══ EXERCISE MATERIAL ══

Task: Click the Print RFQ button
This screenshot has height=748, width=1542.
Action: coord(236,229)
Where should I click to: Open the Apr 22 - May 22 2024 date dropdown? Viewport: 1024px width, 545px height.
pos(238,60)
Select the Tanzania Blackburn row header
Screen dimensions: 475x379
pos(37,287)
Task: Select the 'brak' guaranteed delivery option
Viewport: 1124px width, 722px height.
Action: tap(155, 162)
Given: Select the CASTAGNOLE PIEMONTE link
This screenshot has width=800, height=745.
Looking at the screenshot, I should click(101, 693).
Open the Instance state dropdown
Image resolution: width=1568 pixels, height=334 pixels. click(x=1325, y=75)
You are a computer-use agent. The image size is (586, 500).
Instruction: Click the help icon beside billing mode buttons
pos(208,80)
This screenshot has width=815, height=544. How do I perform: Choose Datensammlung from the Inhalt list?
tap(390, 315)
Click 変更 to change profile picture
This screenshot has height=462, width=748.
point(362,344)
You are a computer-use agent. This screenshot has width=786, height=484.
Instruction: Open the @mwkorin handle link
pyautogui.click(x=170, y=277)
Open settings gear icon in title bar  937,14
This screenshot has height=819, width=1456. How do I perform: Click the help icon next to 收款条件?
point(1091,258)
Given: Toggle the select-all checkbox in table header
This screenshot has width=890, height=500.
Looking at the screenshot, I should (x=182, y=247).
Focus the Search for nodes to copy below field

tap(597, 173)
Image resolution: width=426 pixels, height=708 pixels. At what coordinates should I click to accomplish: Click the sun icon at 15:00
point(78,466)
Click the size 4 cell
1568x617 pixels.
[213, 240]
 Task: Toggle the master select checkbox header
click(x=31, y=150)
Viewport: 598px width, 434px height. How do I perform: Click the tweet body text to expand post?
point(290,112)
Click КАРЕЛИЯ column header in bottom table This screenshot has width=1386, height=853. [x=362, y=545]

═══

PROBLEM REQUIREMENTS :: Copy each line of the listing that contains "computer".

COMPLETED TASK ::
You are a computer-use agent. The image size is (586, 500).
You are a computer-use agent. This screenshot has width=786, height=484.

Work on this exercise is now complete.